Computers have been such an integral part of our lives that it’s difficult to imagine when they weren’t in our homes, workplace, or back pockets. But computers, as we know them today, are still new compared to what they used to be.

Computers have been around since the invention of the abacus some 5,000 years ago. Yet, it wasn’t until 1944 that humans developed the first digital computer.

The computer, called Mark I, was massive and weighed up to five tons. It was designed to make calculations only. But Mark I sparked the beginning of what would become an evolution of computer development.


The following is a brief history on how computers evolved from room-sized machines to pocket-sized wonders on which we play games, stream multimedia, and calculate numbers.
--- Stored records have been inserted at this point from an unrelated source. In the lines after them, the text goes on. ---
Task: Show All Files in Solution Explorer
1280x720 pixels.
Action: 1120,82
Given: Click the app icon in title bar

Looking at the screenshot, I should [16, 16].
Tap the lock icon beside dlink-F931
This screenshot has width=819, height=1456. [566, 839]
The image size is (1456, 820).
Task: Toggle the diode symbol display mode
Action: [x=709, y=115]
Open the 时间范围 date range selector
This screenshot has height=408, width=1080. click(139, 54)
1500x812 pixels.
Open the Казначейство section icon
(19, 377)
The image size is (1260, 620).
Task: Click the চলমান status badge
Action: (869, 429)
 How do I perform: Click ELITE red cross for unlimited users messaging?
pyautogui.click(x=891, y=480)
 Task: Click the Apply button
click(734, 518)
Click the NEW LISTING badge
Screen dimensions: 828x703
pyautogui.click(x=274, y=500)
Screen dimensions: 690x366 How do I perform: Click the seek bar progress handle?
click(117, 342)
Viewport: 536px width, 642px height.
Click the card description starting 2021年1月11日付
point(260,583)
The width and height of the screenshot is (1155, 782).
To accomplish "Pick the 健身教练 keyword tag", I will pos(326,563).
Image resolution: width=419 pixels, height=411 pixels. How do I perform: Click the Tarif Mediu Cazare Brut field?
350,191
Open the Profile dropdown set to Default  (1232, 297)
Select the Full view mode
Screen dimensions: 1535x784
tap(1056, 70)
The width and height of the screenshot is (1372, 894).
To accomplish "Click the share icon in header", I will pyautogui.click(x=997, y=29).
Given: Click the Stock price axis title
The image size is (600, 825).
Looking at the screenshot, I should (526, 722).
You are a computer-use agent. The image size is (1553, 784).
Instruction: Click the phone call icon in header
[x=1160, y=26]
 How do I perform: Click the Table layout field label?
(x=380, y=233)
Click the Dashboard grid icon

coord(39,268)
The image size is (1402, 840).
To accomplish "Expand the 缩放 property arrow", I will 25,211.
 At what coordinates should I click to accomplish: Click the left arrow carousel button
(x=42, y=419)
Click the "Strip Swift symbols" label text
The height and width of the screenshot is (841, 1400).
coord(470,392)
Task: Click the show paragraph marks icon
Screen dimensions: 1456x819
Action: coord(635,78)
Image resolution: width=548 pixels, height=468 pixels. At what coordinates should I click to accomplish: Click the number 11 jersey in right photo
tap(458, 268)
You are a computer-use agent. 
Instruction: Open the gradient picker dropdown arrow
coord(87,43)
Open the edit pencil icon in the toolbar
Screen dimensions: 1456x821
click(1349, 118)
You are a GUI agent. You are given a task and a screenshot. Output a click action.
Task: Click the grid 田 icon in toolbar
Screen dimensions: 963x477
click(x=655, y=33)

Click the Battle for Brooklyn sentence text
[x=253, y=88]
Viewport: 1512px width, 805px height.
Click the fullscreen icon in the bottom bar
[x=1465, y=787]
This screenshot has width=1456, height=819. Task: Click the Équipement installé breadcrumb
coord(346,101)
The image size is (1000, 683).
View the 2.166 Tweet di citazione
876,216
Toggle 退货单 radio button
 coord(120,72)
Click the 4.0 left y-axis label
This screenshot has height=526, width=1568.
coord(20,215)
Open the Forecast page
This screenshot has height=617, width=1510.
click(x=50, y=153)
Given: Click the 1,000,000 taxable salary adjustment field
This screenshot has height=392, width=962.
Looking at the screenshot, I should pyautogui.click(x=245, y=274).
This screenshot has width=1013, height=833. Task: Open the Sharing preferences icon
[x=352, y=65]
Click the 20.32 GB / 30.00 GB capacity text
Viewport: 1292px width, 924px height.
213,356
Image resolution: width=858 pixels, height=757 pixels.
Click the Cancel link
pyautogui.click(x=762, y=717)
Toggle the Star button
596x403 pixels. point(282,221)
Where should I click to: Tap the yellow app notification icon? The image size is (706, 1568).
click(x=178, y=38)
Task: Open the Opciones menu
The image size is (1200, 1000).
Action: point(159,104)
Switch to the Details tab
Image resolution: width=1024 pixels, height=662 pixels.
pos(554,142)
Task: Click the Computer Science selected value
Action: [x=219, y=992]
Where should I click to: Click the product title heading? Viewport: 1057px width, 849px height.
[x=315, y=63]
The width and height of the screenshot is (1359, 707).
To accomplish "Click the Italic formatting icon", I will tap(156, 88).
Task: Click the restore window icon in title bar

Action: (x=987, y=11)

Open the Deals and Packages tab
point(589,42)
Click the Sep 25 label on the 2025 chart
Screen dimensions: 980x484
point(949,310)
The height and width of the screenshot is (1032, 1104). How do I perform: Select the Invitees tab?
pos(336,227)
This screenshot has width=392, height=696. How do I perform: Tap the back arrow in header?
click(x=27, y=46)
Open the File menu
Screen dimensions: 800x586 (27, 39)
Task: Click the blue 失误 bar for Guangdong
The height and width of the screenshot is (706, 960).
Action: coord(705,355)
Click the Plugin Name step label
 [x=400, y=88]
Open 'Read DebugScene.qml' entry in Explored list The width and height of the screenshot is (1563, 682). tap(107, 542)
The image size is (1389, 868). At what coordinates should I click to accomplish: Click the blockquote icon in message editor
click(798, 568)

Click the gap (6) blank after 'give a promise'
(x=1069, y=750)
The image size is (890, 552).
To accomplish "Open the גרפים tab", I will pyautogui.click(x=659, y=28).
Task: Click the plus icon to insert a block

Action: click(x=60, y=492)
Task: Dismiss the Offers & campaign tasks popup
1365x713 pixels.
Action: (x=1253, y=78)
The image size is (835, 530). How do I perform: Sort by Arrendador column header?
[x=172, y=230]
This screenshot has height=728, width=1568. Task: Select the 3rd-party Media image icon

Five-Ton Calculators: The First Generation Of Computers

The development of computers as we know them began between 1940 and 1956. Howard Aiken presented the original concept of the IBM Automatic Sequence Controlled Calculator (ASCC), or Mark I, in 1937. The Mark I was later developed and initiated in 1944 by John von Neumann.

The Mark I was a general purpose electromechanical computer. It was used to help with the war effort during World War II.

The Mark I and other computers used magnetic drums for memory. Vacuum tubes were also used as switched and amplifiers. It’s because of these vacuum tubes that early computers had such a large size.

Other early computers include the ENIAC, or Electronic Numerical Integrator and Computer. It was developed in 1946 by Betty Jennings and various others as the first electronic general-purpose computer.

Ida Rhodes co-designed the C-10 programming language in 1950 for UNIVAC I, the computer system that would be used later to determine the U.S. census.

Shrinking Down To Size

Between the 1950s and 1970s, computers began to shrink down to manageable sizes. Engineers replaced vacuum tubes with transistors and replaced magnetic storage with core memory.

Between 1964 and 1971, computers took on a need for speed. Engineers installed integrated circuits into computers.

These integrated circuits were large numbers of transistors within a silicon chip. These chips enabled computers to come in smaller sizes.

The Development Of The Modern Computer

In 1971, technology made it possible to put millions of transistors onto a single circuit chip. This gave way to the invention of the Intel 4004 chip, the first microprocessor to be commercially available to the public.

Tim Berners-Lee developed the HyperText Markup Language (HTML) in 1990, giving rise to the World Wide Web. Improvements in graphics, computer memory, speed, and transistor chips fueled the development of computers as we know them today.

Where Do We Go From Here?

Technology is always evolving. In 2016, the first reprogrammable quantum computer was created at the University of Maryland. And in 2017, the Defense Advanced Research Projects Agency (DARPA) began developing a program that uses molecules as computers.

As technology evolves and improves, engineers will find a way to make computers smaller, faster, and more efficient. In the future, we can expect ongoing work in the field of artificial intelligence, quantum computation, and nanotechnology.